"large" IN/NOT IN subqueries result in query returning wrong data

From: "George Pavlov" <gpavlov(at)mynewplace(dot)com>
To: <pgsql-sql(at)postgresql(dot)org>
Subject: "large" IN/NOT IN subqueries result in query returning wrong data
Date: 2005-12-27 19:41:33
Message-ID: CCB89282FCE1024EA3DCE687A96A5164039EBD13@ehost010-6.exch010.intermedia.net
Views: Raw Message | Whole Thread | Download mbox | Resend email
Thread:
Lists: pgsql-sql

The following looks like a bug to me, but please someone review and tell
me what I might be missing.

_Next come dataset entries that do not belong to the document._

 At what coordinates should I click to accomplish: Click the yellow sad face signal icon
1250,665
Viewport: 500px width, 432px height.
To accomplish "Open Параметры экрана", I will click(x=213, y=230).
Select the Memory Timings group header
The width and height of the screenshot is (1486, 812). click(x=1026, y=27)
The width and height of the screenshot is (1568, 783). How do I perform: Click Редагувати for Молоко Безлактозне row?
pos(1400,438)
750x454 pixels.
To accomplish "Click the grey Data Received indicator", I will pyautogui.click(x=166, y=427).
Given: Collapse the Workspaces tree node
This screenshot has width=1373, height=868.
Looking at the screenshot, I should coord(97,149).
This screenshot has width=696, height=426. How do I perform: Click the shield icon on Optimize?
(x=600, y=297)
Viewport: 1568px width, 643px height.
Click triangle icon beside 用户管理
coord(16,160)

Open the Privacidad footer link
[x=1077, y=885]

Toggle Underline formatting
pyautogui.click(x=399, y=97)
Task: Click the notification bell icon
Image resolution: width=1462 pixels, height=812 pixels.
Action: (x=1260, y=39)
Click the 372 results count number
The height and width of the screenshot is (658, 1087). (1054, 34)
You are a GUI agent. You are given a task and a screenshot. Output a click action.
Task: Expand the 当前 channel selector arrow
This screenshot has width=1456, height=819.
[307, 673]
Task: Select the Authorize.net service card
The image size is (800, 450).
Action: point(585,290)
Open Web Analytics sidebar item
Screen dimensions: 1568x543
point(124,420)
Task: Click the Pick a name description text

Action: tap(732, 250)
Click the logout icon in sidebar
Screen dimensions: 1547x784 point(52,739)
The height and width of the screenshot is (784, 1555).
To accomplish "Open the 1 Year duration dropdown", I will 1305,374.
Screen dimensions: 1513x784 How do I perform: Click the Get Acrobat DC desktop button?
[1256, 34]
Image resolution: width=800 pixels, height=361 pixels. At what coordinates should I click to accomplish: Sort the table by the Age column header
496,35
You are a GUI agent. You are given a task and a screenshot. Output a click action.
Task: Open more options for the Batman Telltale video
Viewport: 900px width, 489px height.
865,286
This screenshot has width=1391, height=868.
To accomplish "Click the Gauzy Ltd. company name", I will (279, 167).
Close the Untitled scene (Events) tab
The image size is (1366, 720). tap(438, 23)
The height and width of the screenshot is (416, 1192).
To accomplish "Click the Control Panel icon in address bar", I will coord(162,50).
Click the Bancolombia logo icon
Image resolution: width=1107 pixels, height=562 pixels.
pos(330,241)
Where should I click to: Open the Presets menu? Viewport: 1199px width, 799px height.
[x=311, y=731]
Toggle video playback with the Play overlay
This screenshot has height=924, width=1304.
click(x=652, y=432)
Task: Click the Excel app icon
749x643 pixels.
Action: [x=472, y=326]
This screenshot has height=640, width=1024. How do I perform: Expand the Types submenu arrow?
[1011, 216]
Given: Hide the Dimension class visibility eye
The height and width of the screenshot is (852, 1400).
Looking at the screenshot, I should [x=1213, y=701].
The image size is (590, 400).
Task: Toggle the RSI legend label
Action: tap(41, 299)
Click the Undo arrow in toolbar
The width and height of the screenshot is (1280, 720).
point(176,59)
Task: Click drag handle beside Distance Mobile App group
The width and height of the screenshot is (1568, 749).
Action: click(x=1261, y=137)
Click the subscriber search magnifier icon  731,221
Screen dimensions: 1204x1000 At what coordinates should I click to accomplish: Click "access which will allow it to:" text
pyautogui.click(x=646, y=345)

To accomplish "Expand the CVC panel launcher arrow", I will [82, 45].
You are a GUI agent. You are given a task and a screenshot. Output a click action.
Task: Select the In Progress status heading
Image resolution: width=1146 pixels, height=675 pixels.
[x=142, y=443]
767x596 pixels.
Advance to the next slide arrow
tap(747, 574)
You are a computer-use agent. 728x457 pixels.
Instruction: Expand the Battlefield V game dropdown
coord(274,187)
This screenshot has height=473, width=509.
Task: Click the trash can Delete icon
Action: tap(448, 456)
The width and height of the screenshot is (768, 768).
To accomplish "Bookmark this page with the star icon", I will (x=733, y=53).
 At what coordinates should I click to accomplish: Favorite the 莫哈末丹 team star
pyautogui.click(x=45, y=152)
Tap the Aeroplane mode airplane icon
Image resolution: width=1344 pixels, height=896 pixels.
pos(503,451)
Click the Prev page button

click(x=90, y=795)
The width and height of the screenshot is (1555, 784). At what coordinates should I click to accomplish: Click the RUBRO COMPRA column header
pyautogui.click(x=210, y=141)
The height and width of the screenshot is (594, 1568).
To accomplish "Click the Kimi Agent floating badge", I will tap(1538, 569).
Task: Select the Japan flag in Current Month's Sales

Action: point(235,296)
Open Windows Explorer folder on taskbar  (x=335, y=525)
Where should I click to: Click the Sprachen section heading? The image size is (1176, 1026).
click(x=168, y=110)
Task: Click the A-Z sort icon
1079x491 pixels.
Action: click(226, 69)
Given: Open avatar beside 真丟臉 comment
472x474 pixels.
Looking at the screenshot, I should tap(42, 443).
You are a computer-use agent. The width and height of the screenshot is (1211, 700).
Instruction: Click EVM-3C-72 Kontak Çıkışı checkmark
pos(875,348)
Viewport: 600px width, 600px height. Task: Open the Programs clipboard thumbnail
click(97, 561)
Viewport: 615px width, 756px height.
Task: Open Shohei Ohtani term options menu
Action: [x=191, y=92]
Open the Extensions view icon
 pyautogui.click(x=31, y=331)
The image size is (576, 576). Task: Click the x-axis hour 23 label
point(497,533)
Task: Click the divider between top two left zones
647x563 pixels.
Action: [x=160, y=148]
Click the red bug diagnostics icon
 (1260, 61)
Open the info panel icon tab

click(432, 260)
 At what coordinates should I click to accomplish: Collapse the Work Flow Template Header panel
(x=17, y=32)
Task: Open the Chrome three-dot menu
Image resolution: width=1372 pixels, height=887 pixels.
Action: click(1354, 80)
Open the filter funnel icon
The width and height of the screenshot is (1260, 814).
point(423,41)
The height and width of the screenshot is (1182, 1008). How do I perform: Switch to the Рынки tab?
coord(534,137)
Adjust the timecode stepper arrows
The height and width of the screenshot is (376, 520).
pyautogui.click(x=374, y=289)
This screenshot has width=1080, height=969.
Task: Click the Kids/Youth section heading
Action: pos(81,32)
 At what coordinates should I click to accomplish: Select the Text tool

Seems that past a certain result set size a
"[NOT] IN (subquery)" stops behaving as expected and returns 0 matches
even when there should be matches. No errors are returned, just faulty
data. The exact threshholds seem to depend on the data, subquery and
possibly the indexes in place. Nothing in the documentation mentions a
limit to what "IN subquery" can take so I am quite dismayed (if there is
a limit I would expect an ERROR/WARNING/something, but not wrong data).
Read below for details. This has been tried on PG 8.0.4 and 8.1.1 on
WinXP, and 8.0.4 and 8.0.5 on Linux.

I have two tables:
t1 (id, name, a_type)
t2 (id, name)

The t1 table is "big" (483211 rows), the name column contains
duplicates, the a_type has only two values. The t2 table is "small" (40
rows), the name values are unique. Some, but not all, t2.name values are
present in t1.name. To be precise, there are 10 t2.name values that do
not occur in t1.name (this is based on extraneous knowledge). I want to
find out which of the t2.name values are not ever used in t1.name:

select count(*) from t2 where t2.name not in (
select t1.name from t1);
--> 0

This should return 10, instead it returns 0!!! Adding a LIMIT to the
subquery and doing some trial and error produces very interesting
results:

select count(*) from t2 where t2.name not in (
select t1.name from t1 limit 261683)
--> 13
select count(*) from t2 where t2.name not in (
select t1.name from t1 limit 261684)
--> 0

What is so magical about 261683? The JOIN alternative produces the
correct results no matter what:

select count(*)
from t2 left join t1 using (name)
where t1.name is null
--> 10

This pretty much summarizes the issue. Any thoughts greatly appreciated.
Follow a few variations to show how the threshhold varies.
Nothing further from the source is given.